Definition of Horner’s Method
Horner’s method (also known as Horner’s scheme) is an algorithm used to evaluate polynomials in the form:
\[ P(x) = a_n x^n + a_{n-1} x^{n-1} + \dots + a_1 x + a_0 \]
The method represents the polynomial in a nested form, reducing the number of multiplications required. This reduces computational complexity and is particularly useful in computer algorithms.
Etymology
Named after British mathematician William George Horner, who lived in the 19th century and popularized the technique even though the method existed in earlier works by others.
Expanded Definition
Horner’s method transforms a polynomial from its usual power series representation into a form that can be computed iteratively: \[ P(x) = ((…((a_n x + a_{n-1}) x + a_{n-2}) x + …) + a_1) x + a_0 \]

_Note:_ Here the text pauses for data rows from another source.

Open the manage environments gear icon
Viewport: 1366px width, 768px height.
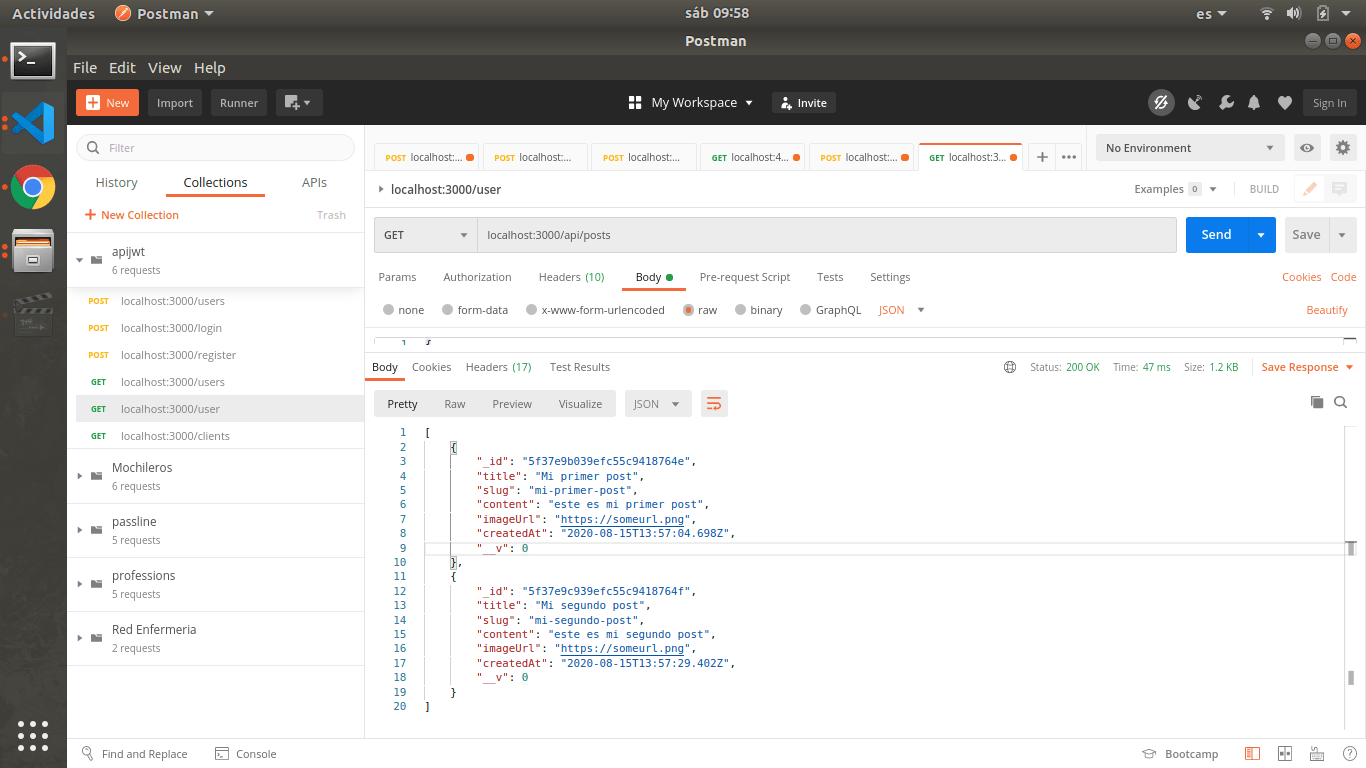tap(1343, 148)
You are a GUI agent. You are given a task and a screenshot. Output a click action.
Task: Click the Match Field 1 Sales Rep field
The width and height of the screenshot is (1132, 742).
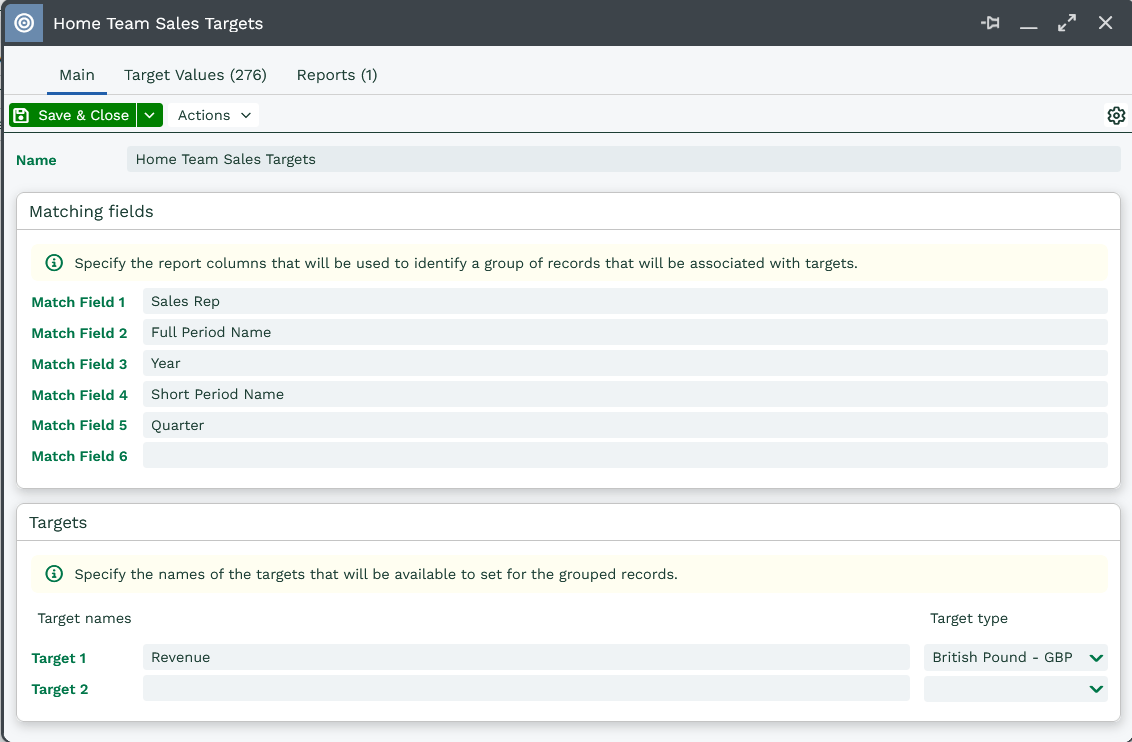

This reduces the complexity from \(O(n^2)\) operations to \(O(n)\) operations for an \(n\)-degree polynomial, making it very efficient for both manual calculations and computational implementations.
Usage Notes
Horner’s method is primarily used in numerical analysis for polynomial evaluation and root-finding algorithms, as it effectively reduces the computational load. It has found applications in computer graphics, numerical methods, and digital signal processing.
Synonyms
- Horner scheme
- Nested multiplication
Antonyms
- Direct evaluation
- Naive polynomial evaluation
Related Terms with Definitions
- Polynomial: A mathematical expression consisting of terms involving variables raised to non-negative integer powers and associated coefficients.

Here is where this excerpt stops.